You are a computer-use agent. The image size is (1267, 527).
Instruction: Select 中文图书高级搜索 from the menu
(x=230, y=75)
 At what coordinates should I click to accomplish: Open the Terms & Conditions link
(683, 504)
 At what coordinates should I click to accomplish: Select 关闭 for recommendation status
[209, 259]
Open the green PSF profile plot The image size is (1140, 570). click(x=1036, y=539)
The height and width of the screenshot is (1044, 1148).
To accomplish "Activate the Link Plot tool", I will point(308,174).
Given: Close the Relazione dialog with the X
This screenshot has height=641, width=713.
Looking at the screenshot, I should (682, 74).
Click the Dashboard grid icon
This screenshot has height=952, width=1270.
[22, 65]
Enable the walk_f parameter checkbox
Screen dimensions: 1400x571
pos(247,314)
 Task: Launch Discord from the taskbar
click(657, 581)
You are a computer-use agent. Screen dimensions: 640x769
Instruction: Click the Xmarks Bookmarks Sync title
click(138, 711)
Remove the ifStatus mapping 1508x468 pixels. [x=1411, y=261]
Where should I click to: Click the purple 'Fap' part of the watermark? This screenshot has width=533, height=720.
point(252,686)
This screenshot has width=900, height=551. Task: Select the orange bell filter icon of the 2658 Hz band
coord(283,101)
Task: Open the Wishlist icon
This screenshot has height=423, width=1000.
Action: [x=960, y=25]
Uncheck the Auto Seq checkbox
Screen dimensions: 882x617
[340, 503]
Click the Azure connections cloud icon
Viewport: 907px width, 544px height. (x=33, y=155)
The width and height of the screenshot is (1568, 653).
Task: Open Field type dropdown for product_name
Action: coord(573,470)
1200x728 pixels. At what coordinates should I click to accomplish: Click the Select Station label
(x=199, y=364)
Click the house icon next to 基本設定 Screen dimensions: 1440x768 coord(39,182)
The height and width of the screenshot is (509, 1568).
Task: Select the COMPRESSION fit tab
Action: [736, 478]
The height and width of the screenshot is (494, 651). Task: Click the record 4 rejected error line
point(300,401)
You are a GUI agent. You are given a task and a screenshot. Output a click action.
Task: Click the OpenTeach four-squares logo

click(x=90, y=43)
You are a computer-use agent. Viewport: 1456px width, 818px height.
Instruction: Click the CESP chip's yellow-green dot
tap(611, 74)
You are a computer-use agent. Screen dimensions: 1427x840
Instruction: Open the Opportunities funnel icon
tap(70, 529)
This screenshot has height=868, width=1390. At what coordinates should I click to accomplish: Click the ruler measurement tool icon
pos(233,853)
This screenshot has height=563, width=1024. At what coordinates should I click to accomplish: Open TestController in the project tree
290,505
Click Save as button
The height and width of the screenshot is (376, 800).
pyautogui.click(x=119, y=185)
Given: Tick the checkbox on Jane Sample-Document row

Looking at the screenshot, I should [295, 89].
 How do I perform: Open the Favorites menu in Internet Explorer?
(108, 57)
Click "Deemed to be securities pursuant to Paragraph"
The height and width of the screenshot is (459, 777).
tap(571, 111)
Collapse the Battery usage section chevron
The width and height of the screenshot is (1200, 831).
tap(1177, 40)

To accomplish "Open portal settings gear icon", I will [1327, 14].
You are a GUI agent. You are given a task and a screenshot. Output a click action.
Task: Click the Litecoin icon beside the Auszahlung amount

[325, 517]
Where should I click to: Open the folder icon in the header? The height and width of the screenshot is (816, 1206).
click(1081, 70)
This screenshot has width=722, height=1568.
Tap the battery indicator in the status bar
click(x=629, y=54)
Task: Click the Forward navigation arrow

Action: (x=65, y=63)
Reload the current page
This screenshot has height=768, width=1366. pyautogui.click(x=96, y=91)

**ACTION ITEM**
The answer must consist of each line in the entries above that includes "computer".

**RESULT OF THE TASK**
You are a computer-use agent. The image size is (1267, 527).
You are a computer-use agent. Screen dimensions: 640x769
You are a computer-use agent. Viewport: 1456px width, 818px height.
You are a computer-use agent. Screen dimensions: 1427x840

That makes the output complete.